Work item:
Each line from the start of the entries through the line that contains "The height and width of the screenshot is (793, 1049)." should be output exactly, please.

(Input data Opens)

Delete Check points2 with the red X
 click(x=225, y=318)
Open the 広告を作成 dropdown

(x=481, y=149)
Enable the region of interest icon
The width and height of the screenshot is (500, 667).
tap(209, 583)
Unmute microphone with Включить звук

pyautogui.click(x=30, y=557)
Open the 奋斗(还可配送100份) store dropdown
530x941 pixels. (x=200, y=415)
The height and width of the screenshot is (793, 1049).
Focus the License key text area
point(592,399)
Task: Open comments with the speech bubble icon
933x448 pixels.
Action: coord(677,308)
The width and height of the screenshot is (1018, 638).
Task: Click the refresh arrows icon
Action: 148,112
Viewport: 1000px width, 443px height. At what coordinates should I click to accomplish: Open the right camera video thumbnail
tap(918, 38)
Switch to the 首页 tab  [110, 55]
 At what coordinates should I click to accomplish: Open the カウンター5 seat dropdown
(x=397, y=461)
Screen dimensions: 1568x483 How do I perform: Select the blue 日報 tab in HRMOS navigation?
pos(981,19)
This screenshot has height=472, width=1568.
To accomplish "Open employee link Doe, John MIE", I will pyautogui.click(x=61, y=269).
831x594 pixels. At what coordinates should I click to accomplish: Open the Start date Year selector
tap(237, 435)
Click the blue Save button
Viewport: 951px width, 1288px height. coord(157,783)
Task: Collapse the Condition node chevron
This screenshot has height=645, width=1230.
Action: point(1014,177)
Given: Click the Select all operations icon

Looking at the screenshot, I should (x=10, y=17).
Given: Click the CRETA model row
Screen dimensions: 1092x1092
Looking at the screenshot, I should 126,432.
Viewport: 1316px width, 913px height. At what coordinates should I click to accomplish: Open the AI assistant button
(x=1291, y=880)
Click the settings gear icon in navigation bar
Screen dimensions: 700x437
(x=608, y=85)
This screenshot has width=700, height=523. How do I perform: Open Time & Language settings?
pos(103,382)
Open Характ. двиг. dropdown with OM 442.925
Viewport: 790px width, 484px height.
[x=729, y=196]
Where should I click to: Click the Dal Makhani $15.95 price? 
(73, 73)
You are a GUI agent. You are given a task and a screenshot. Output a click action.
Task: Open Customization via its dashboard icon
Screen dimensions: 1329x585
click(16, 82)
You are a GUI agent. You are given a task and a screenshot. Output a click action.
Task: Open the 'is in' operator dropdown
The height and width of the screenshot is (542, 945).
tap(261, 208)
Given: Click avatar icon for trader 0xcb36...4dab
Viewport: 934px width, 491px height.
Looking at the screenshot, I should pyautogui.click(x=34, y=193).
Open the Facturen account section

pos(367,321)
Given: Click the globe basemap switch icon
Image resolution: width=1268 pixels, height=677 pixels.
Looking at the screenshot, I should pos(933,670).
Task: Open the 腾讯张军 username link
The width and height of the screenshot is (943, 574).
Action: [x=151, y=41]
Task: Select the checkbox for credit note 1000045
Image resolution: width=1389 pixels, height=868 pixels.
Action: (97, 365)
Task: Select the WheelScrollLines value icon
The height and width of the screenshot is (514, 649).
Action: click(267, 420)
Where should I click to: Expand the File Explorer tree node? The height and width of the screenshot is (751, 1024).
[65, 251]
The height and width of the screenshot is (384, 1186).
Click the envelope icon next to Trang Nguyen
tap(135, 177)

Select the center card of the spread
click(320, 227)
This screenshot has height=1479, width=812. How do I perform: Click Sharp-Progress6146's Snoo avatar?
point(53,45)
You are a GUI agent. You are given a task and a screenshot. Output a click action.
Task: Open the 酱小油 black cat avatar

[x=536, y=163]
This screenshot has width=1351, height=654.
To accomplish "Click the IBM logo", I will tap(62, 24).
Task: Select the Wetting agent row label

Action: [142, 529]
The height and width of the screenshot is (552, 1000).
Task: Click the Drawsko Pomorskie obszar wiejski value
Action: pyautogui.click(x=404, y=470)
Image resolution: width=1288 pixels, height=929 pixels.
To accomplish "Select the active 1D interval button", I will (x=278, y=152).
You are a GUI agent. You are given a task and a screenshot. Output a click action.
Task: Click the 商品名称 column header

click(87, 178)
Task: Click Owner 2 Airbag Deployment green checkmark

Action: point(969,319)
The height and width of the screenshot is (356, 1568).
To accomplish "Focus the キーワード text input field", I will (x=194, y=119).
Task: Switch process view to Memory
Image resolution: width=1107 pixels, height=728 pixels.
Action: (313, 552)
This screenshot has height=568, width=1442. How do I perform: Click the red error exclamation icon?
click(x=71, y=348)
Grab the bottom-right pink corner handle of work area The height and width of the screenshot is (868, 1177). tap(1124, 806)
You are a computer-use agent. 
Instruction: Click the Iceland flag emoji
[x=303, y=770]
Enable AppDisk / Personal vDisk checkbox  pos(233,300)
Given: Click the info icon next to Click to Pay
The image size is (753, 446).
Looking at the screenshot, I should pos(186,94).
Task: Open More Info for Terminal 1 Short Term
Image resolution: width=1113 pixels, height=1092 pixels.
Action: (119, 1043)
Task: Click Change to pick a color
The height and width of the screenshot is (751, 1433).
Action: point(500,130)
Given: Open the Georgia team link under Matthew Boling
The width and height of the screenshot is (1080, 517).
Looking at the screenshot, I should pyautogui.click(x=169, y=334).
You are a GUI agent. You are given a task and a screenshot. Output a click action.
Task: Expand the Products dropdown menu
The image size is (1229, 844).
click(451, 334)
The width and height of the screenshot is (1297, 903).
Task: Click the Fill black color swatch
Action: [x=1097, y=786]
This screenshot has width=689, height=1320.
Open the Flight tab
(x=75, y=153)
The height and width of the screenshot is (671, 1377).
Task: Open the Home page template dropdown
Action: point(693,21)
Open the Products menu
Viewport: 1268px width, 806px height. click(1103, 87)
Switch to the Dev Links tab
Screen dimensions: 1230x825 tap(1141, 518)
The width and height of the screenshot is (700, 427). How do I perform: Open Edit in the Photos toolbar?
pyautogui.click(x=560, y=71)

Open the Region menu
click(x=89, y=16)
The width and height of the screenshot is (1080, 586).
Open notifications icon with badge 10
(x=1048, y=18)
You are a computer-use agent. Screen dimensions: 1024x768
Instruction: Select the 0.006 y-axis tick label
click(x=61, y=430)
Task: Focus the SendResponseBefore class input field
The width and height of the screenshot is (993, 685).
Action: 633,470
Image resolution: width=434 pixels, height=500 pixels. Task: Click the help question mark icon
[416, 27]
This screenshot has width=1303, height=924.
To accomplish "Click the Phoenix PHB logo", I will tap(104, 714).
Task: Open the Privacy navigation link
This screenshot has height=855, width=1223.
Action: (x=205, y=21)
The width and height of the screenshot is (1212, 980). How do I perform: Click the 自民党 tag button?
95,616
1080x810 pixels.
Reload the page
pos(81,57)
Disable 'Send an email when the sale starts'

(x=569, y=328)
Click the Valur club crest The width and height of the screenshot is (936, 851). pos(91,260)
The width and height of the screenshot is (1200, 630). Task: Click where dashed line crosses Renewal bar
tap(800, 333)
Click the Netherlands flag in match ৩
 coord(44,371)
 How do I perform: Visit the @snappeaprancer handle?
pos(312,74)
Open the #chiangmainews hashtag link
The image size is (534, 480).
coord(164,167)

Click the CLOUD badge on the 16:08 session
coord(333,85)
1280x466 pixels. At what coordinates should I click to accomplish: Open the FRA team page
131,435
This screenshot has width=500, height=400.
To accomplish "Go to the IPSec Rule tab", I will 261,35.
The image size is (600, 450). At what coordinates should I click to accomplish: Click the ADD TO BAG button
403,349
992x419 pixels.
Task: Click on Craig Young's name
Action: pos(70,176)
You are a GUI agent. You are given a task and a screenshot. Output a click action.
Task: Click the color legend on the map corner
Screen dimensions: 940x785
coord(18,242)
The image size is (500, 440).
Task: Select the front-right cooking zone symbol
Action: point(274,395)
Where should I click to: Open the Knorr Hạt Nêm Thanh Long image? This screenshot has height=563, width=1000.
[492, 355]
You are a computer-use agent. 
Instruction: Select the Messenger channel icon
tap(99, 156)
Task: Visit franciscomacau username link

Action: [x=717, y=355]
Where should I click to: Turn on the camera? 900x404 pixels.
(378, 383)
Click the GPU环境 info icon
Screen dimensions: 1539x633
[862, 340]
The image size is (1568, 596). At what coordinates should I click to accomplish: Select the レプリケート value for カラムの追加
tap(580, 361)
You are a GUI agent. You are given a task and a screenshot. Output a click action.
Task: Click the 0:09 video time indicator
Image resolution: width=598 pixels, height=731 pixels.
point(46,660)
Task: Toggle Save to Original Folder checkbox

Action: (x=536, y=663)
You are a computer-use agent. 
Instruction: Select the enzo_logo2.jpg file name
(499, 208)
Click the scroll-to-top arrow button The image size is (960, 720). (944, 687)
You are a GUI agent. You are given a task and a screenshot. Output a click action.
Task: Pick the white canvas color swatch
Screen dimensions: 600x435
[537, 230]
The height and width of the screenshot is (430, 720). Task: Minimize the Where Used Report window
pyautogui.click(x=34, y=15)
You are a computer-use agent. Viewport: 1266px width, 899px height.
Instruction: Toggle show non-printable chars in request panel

(Input data Closes)

Written solution:
Delete Check points2 with the red X
 click(x=225, y=318)
Open the 広告を作成 dropdown

(x=481, y=149)
Enable the region of interest icon
The width and height of the screenshot is (500, 667).
tap(209, 583)
Unmute microphone with Включить звук

pyautogui.click(x=30, y=557)
Open the 奋斗(还可配送100份) store dropdown
530x941 pixels. (x=200, y=415)
The height and width of the screenshot is (793, 1049).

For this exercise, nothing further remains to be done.